Exercise prompt
What's wanted here is the full listing below, repeated exactly, with no images in it.

Data to use

★ ★ ★ ★ ★

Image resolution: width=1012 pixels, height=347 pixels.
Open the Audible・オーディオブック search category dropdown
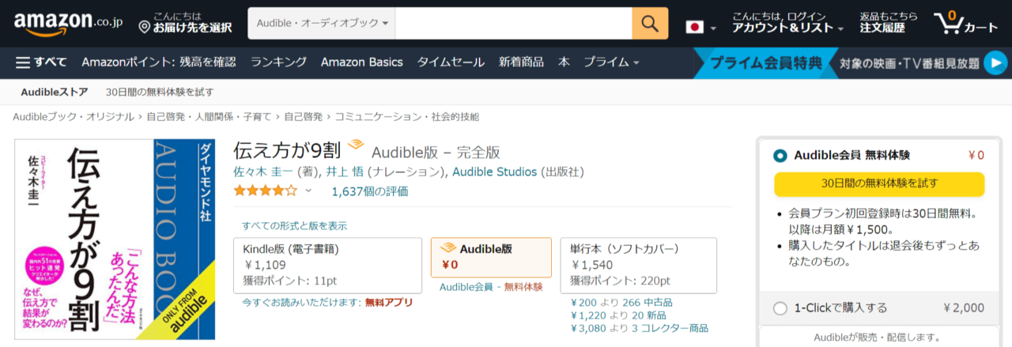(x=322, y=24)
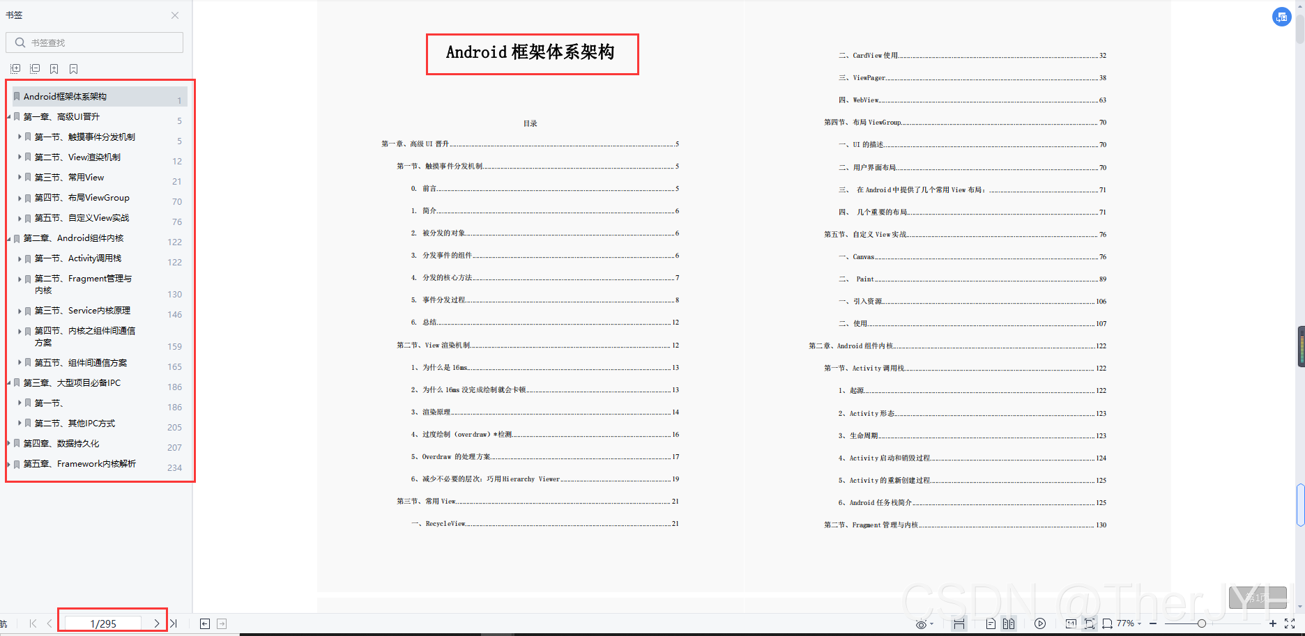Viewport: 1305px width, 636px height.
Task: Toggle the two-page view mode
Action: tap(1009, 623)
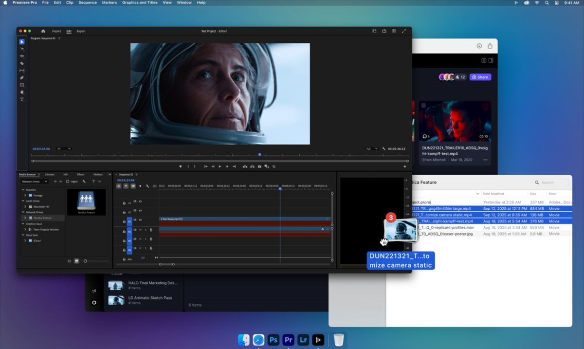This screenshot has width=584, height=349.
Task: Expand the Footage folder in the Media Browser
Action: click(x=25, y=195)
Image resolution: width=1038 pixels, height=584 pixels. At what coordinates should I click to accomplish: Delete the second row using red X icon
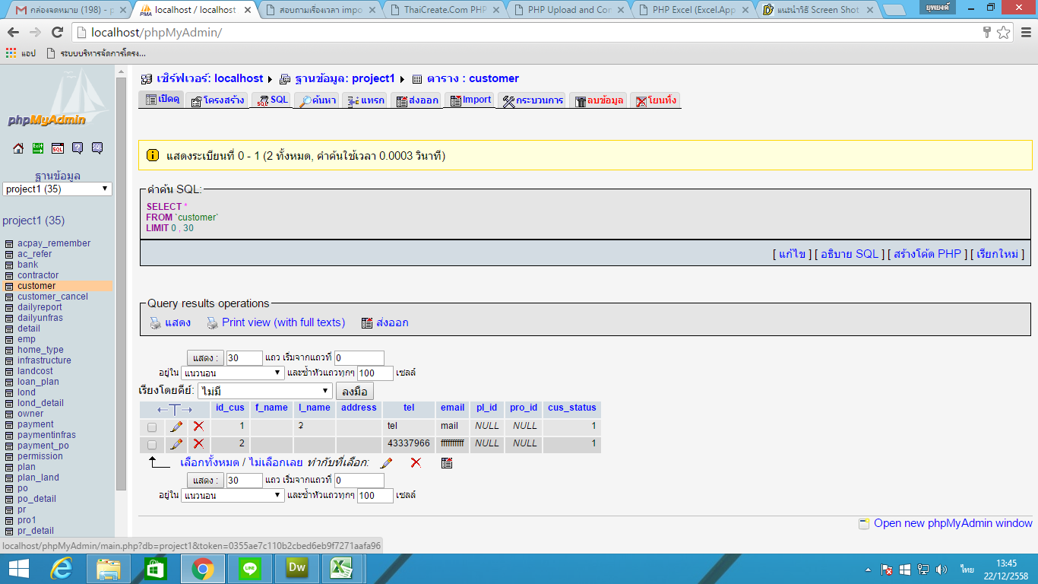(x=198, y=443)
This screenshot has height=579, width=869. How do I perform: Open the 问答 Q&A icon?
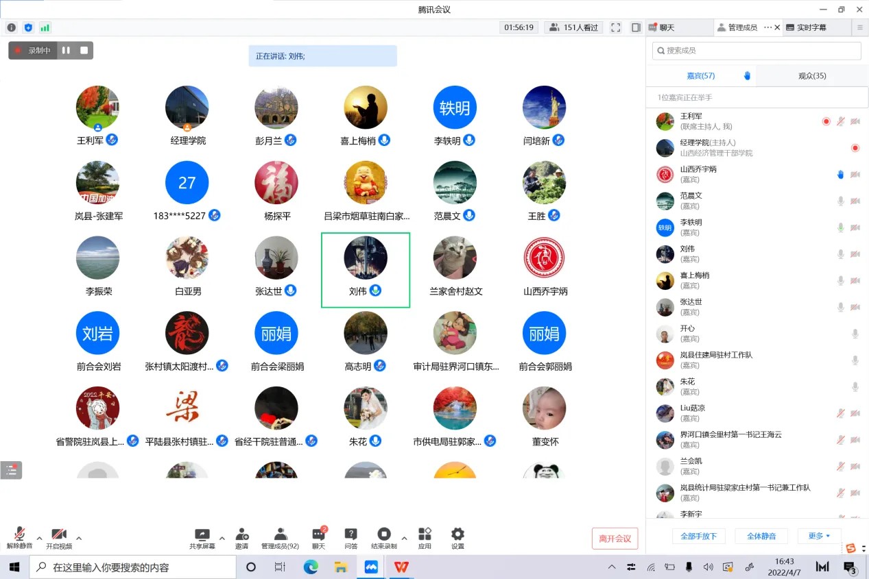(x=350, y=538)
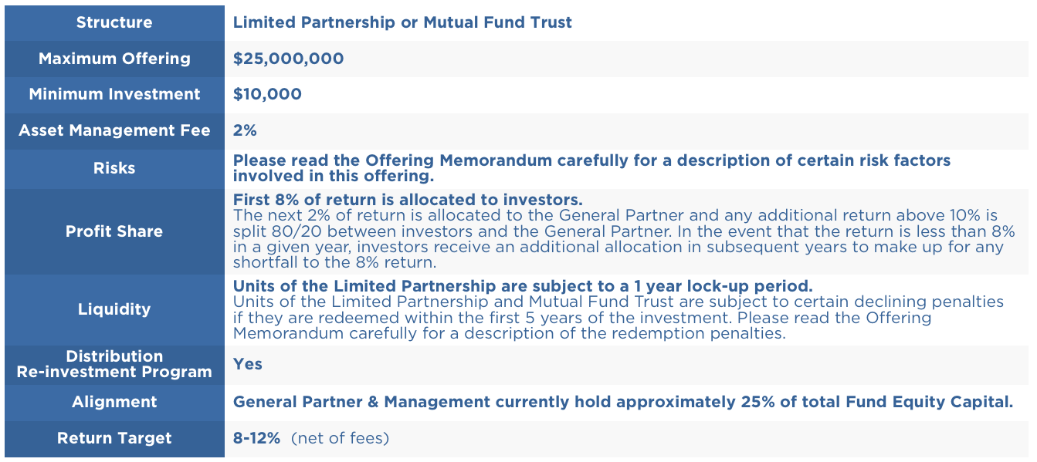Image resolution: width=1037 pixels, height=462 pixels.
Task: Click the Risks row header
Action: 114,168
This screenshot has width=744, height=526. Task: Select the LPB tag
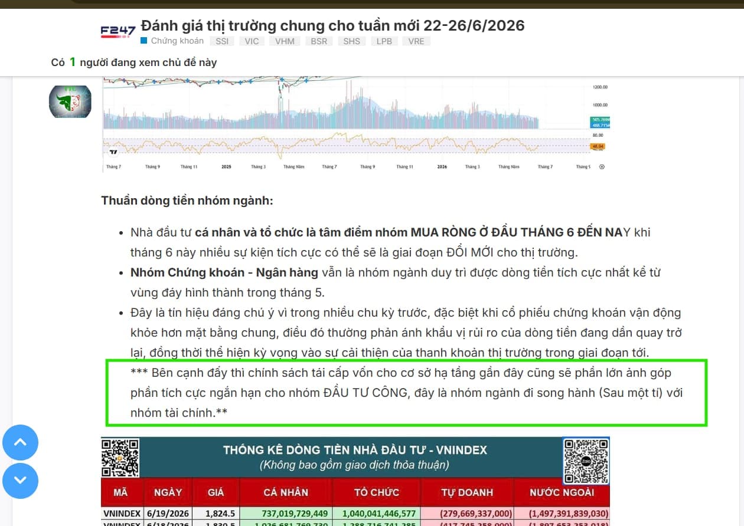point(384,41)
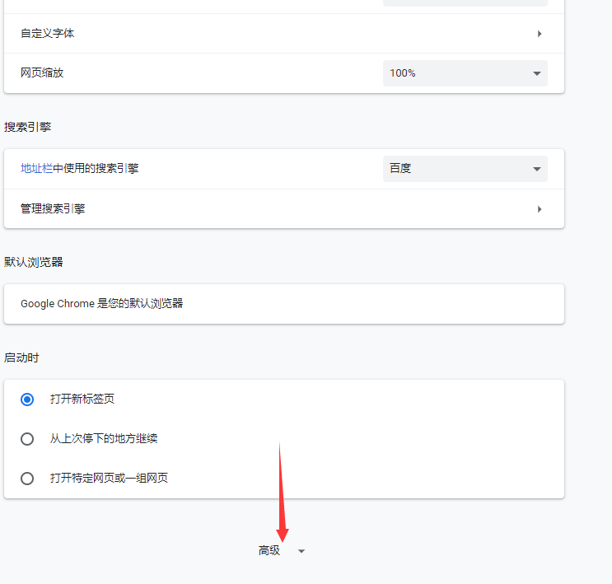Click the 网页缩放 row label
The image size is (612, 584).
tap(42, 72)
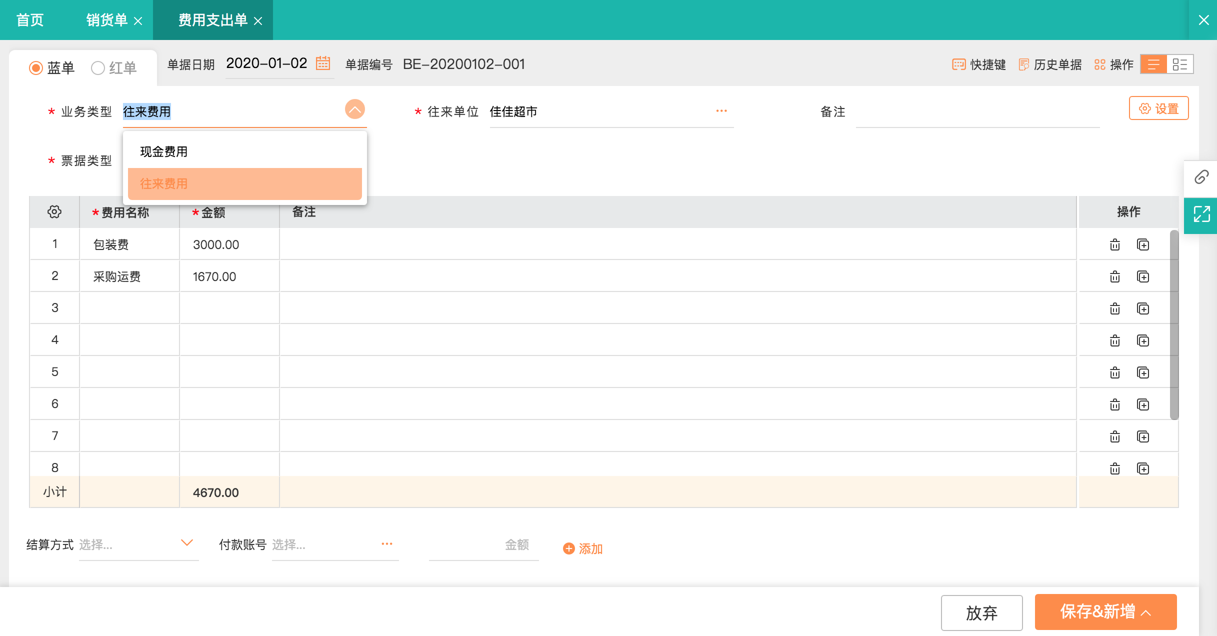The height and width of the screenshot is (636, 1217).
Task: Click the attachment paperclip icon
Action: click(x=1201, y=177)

★ ★ ★ ★ ★

Output for this task
Image resolution: width=1012 pixels, height=347 pixels.
Open the Audible・オーディオブック search category dropdown
(x=322, y=24)
Viewport: 1305px width, 636px height.
Task: Toggle the two-page view mode
Action: tap(1009, 623)
This screenshot has width=584, height=349.
Task: Expand the Footage folder in the Media Browser
Action: click(x=25, y=195)
Image resolution: width=1038 pixels, height=584 pixels. At what coordinates should I click to accomplish: Delete the second row using red X icon
(x=198, y=443)
This screenshot has height=579, width=869. How do I perform: Open the 问答 Q&A icon?
(x=350, y=538)
Image resolution: width=1037 pixels, height=462 pixels.
Task: Click the Risks row header
Action: 114,168
This screenshot has width=744, height=526. Task: Select the LPB tag
point(384,41)
Click the 网页缩放 row label
The image size is (612, 584).
tap(42, 72)
The height and width of the screenshot is (636, 1217).
Task: Click the attachment paperclip icon
Action: click(x=1201, y=177)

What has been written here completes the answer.